The problem: Copy everything from the line containing "Image resolution: width=1280" down to the end of the data, keeping both of those lines and changing nothing.

Supplied records:
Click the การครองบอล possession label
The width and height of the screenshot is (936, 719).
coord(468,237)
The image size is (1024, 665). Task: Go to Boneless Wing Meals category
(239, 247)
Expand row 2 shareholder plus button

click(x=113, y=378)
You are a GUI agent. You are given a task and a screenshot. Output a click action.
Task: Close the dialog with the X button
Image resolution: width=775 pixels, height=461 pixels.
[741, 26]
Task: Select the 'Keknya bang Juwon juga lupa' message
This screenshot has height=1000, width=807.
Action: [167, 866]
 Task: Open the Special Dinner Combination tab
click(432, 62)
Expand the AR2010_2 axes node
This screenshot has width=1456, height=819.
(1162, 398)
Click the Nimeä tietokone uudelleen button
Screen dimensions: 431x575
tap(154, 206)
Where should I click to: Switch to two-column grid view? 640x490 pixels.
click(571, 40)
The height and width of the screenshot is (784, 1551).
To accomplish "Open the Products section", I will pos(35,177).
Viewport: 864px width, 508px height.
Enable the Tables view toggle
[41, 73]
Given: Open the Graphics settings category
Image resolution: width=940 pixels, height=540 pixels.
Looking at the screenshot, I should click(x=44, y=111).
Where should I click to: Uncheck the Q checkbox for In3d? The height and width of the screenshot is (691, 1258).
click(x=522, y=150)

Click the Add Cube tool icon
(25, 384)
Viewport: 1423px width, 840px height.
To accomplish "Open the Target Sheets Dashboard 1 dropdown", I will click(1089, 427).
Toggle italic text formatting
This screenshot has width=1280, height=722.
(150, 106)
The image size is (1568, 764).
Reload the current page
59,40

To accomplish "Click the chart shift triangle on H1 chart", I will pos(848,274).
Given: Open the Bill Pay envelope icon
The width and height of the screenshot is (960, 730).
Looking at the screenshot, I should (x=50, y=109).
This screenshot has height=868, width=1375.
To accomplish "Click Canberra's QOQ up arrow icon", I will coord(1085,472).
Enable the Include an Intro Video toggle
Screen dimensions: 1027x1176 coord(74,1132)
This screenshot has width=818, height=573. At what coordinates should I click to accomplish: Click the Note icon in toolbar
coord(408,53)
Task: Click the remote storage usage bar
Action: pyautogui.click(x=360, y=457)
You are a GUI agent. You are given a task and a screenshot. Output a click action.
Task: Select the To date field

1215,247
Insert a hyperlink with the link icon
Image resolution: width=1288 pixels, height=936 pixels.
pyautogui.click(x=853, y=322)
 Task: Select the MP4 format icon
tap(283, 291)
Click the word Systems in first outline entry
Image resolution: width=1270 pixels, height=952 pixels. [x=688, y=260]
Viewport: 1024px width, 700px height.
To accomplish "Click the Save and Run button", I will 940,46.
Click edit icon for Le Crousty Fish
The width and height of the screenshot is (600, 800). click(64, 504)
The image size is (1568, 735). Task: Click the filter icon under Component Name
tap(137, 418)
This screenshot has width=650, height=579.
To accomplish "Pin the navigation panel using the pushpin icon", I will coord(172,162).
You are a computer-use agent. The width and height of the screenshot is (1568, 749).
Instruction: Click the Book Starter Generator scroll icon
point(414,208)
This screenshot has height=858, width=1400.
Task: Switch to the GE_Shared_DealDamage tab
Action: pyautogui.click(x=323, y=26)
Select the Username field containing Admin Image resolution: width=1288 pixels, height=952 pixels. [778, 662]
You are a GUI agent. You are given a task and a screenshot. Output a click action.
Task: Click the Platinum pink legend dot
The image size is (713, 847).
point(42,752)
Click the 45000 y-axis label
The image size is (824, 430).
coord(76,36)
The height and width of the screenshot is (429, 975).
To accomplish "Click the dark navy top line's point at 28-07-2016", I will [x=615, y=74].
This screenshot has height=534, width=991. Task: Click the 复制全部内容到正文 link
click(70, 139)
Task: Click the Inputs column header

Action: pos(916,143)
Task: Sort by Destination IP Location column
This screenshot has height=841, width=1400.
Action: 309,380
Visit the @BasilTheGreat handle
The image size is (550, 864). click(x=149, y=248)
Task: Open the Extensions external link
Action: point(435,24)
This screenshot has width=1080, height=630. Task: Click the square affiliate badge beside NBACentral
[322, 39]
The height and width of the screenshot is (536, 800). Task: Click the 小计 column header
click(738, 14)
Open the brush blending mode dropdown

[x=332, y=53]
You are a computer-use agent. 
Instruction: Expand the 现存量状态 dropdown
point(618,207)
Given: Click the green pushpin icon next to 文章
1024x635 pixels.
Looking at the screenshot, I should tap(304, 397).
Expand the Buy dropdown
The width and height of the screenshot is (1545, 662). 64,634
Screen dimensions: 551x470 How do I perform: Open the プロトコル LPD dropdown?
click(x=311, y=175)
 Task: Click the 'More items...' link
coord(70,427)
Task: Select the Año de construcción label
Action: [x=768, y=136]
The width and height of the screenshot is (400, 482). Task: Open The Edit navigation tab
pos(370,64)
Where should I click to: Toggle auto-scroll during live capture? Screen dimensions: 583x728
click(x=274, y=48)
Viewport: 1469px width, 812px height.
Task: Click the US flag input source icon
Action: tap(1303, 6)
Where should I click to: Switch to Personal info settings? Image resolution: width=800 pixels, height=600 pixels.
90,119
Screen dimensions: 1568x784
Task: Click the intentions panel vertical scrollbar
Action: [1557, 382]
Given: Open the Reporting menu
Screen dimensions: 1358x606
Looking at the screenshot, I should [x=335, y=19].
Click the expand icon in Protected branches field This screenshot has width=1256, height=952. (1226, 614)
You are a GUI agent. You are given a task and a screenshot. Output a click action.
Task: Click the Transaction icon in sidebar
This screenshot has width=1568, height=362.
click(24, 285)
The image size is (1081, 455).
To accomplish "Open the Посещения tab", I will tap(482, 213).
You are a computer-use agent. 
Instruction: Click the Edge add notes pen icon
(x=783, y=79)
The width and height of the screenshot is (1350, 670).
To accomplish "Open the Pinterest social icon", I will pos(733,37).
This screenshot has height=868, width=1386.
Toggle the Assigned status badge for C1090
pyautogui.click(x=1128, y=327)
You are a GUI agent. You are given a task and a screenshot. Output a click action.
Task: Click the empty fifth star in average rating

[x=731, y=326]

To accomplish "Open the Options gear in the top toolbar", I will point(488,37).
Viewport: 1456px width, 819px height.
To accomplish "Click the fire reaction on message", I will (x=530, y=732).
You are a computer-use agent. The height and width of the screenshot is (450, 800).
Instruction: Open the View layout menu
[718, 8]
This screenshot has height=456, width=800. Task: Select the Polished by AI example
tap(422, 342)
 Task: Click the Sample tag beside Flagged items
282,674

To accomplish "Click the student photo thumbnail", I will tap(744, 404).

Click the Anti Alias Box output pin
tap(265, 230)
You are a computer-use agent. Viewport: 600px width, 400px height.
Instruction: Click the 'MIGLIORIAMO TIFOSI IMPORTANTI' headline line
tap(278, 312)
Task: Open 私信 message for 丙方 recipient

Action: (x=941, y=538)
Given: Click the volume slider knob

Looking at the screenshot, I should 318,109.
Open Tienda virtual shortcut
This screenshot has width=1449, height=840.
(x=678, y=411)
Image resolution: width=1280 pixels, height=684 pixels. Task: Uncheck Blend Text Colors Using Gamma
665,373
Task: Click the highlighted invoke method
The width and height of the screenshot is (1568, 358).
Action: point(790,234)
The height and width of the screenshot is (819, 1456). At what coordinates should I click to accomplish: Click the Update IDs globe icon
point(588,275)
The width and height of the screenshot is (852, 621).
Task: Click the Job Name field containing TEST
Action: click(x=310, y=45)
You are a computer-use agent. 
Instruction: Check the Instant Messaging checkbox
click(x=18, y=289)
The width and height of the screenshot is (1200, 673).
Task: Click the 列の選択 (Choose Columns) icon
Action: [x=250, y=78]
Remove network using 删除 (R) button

Answer below:
Image resolution: width=1280 pixels, height=684 pixels. Task: Uncheck Blend Text Colors Using Gamma
665,373
Task: Click the highlighted invoke method
The width and height of the screenshot is (1568, 358).
Action: point(790,234)
The height and width of the screenshot is (819, 1456). At what coordinates should I click to accomplish: Click the Update IDs globe icon
point(588,275)
The width and height of the screenshot is (852, 621).
Task: Click the Job Name field containing TEST
Action: click(x=310, y=45)
You are a computer-use agent. 
Instruction: Check the Instant Messaging checkbox
click(x=18, y=289)
The width and height of the screenshot is (1200, 673).
Task: Click the 列の選択 (Choose Columns) icon
Action: [x=250, y=78]
Remove network using 删除 (R) button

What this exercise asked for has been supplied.